Another star is always on the verge of being traded in the NBA. Even if he needs to come out of nowhere, the league always has a next man up.

This summer alone is proof. The New Orleans Pelicans shipped Anthony Davis to the Los Angeles Lakers. The Oklahoma City Thunder dealt Paul George to the Los Angeles Clippers. The Thunder and Houston Rockets swapped Russell Westbrook for Chris Paul and draft considerations.

Who's got next?

History tells us it will be someone. However, this round of "But Who?!?" feels a little different. So many stars have changed teams over the past year that the Association is beginning to run low on breakup candidates.

People outside Milwaukee want Giannis Antetokounmpo to be part of the calculus, but we're at least one year away from that being a genuine talking point. Pick another top-30ish player at random, and he likely either recently moved teams or signed a new extension. Those players are usually off-limits in these conversations. 

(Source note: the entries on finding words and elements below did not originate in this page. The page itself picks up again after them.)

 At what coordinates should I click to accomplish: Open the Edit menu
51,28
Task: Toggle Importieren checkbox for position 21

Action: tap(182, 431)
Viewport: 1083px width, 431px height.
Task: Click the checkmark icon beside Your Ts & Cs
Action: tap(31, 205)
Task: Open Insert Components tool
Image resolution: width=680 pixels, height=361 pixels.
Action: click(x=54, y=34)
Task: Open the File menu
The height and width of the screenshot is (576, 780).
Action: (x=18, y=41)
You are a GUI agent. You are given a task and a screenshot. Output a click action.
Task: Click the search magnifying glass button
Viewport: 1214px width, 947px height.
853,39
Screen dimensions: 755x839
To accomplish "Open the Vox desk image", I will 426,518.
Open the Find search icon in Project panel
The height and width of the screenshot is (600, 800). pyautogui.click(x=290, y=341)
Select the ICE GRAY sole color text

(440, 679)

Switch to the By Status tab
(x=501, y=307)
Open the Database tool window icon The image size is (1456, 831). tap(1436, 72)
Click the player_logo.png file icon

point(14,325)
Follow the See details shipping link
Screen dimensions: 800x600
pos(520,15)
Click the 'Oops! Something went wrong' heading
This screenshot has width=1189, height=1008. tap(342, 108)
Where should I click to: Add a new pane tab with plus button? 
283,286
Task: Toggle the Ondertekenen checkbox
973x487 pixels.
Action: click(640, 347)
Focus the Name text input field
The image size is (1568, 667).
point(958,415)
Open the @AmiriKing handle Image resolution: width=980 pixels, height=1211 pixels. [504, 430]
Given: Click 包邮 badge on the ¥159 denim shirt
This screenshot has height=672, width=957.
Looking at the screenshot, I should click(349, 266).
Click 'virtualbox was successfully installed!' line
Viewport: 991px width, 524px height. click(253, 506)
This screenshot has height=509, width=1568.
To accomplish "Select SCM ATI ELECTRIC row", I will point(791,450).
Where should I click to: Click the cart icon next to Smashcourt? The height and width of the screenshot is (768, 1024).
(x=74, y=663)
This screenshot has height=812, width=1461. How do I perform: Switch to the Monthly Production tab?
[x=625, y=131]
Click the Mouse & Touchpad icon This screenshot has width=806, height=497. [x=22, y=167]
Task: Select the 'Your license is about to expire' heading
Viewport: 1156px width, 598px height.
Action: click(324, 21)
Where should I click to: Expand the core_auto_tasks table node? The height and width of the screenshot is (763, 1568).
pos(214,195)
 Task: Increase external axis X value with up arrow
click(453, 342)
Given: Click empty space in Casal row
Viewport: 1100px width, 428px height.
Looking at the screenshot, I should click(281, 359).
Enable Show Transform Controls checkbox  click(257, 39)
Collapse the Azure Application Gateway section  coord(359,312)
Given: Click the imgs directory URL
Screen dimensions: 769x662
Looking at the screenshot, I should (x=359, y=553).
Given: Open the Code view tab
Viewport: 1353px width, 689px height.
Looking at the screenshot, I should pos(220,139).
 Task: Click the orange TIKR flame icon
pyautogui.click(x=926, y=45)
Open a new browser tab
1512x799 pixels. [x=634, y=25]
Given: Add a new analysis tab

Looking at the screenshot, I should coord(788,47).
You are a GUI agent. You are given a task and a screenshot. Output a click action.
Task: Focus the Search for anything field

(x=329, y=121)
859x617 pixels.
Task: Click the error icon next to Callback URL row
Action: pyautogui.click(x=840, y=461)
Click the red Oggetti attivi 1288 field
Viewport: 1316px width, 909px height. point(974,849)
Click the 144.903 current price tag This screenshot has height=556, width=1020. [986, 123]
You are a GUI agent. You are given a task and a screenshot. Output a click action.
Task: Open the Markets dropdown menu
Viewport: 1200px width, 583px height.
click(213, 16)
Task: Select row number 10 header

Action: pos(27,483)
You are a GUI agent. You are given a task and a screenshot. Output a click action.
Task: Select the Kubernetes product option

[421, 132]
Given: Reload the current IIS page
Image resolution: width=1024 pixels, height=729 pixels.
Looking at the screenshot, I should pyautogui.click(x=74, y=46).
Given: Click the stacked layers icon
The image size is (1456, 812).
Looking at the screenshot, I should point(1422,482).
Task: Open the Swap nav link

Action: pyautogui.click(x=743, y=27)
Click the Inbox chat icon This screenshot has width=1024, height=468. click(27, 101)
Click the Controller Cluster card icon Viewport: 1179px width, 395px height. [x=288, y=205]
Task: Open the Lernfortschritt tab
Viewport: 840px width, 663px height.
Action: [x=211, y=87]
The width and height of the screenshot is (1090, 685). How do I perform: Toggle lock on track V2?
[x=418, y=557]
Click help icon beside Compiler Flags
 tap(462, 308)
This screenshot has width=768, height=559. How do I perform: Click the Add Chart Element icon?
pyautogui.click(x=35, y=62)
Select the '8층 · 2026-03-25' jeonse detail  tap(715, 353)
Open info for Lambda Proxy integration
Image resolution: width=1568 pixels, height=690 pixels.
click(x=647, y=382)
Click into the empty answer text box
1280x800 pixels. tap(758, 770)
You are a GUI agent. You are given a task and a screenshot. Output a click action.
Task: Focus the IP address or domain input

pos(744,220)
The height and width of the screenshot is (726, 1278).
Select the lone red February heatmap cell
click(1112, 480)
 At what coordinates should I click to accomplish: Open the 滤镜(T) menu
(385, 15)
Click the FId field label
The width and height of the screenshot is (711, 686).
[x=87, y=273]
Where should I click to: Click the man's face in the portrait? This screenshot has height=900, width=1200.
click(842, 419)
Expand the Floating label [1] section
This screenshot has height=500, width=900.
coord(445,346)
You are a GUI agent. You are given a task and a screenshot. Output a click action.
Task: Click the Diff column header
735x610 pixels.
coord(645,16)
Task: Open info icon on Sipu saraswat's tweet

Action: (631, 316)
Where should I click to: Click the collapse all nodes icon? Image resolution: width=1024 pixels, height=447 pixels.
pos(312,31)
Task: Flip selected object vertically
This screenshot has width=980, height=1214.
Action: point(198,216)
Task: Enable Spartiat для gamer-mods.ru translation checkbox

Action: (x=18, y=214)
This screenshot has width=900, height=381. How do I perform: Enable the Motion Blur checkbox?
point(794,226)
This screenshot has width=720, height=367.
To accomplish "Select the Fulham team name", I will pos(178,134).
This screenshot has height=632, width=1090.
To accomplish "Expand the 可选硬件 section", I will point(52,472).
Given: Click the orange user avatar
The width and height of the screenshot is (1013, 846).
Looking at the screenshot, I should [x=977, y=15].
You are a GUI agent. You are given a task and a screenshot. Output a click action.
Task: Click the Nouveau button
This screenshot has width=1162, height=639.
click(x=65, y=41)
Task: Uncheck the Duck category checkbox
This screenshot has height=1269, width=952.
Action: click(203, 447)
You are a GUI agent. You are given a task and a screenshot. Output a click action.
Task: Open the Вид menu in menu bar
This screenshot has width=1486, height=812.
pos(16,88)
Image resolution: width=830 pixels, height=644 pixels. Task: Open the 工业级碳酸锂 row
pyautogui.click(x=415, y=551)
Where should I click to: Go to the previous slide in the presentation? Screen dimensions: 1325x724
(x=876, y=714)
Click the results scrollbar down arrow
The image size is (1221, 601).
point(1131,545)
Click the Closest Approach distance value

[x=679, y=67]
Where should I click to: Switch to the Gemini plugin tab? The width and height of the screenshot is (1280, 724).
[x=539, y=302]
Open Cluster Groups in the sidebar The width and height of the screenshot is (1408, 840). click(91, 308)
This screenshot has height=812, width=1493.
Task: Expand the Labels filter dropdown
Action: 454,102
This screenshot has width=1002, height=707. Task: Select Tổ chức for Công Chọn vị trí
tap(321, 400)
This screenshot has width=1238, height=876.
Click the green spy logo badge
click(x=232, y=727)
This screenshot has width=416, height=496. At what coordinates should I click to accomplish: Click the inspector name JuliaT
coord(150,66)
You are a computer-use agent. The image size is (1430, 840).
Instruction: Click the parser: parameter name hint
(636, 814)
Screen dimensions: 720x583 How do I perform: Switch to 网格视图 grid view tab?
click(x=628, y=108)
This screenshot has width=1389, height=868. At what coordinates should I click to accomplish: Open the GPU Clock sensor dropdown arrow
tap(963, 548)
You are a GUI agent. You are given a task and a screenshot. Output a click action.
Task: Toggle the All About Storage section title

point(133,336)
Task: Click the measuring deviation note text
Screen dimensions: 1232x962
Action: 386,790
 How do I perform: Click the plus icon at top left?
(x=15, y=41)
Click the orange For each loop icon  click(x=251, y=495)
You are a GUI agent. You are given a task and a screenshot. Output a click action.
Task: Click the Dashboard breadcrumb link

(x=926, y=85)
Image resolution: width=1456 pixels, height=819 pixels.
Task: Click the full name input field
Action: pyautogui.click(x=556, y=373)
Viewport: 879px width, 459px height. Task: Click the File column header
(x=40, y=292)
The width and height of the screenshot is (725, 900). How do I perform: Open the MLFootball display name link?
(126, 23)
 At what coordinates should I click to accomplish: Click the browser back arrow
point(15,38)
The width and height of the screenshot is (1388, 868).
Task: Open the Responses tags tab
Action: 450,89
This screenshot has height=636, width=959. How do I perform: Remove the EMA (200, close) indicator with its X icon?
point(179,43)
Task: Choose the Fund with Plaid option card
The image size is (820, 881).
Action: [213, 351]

The next batch of bigwigs to monitor ahead of next year's trade deadline is not populated exclusively by breaking points that have been a long time coming. It also includes recently moved players and some with feasible paths to the chopping block before February.

Honorable Mention: DeMar DeRozan, San Antonio Spurs

Midseason shakeups aren't the San Antonio Spurs' thing. Reshufflings of any kind aren't their thing, actually. Last July's Kawhi Leonard blockbuster is an exception, and that breakup was of his own design.

Trading DeMar DeRozan would be out of character for the Spurs, especially if they don't do it this summer. They have not fallen out of playoff contention, and he isn't clogging up their books. He has a $27.7 million player option for 2020-21 that he'll likely decline since he'll be one of the top targets on the open market.

Going through next season and then letting his money come off the books is not a nightmare scenario for San Antonio. The Spurs have a jillion guards on their roster, and DeRozan's inside-the-arc game clashes with the return of Dejounte Murray and his own limited range. 

Perhaps that depth will compel the Spurs to render a more immediate verdict. They need DeRozan to play the 3, but they can get small forward minutes out of DeMarre Carroll, Rudy Gay and Derrick White. If they don't want to lose him for nothing, they can look at whether he'll net a comparable expiring salary and a pick or prospect.

That same line of thinking holds true if the Spurs drop outside the Western Conference playoff picture. Betting against head coach Gregg Popovich epitomizes stupid, but this year's arms race is particularly brutal. 

Up to 13 or 14 teams in the West will fancy themselves playoff-worthy at the start of 2019-20. Eight of those can talk themselves into being title contenders, including the Spurs. A handful of squads will get the boot. San Antonio hypothetically could be one of them.

DeRozan's market could turn this into a non-starter. A quick scan around the league yields zero no-brainer fits or potential suitors. He is an All-Star scorer and playmaker but caps a team's ceiling if he's a No. 1 or No. 2 option. It doesn't make sense for the Spurs to break character without getting a small ransom in return.

Bradley Beal, Washington Wizards

Bradley Beal can quash speculation about his future by signing a three-year, $111 million extension with the Washington Wizards at the end of July. That doesn't appear likely, as the Washington Post's Candace Buckner wrote:

"The team has indicated it plans to give Beal the offer, and both the player's camp and the franchise have remained in contact throughout the summer. Around the league, however, the extension is not viewed as a done deal, and there is a growing belief that Beal will not remain in Washington for his entire career."

Skirting an extension wouldn't necessarily mean Beal wants out. He has said he wants to retire with the Wizards and will be eligible for a longer and larger deal next summer if he makes an All-NBA squad.

To date, Washington has rebuffed inquiries into Beal's availability, according to ESPN's Brian Windhorst. That might change if he doesn't take the extension, regardless of whether he's asking out.

He can sign a five-year, $247.3 million extension with Washington next summer if he makes an All-NBA team. Giving him that much money when John Wall will still have three years and $132.8 million left on his contract might be steep enough to coax the Wizards into action.

Washington needs a permanent front-office figurehead before tackling that decision. Tommy Sheppard is the acting general manager and has taken the team through free agency and the draft, but he still carries the interim tag.

Beal's future is too important to confront with the front office in any sort of flux. And there may not be anything to reconcile. Beal is 26 and under contract for two more years. The Wizards can rebuild around him. 

Sheppard told The Athletic's Ben Standig that trading Beal has "never crossed" his mind. It just isn't clear whether that's his call to make.

Kevin Love, Cleveland Cavaliers

Kevin Love is entering the first of a four-year, $120.4 million extension no one expects him to finish with the Cleveland Cavaliers. That sentiment isn't changing anytime soon.

The two sides hashed out an agreement at a curious time. LeBron James had just left for the Lakers, and the Cavaliers were gearing up for a lengthy rebuild without him, no matter how highly they thought of their roster before canning head coach Tyronn Lue.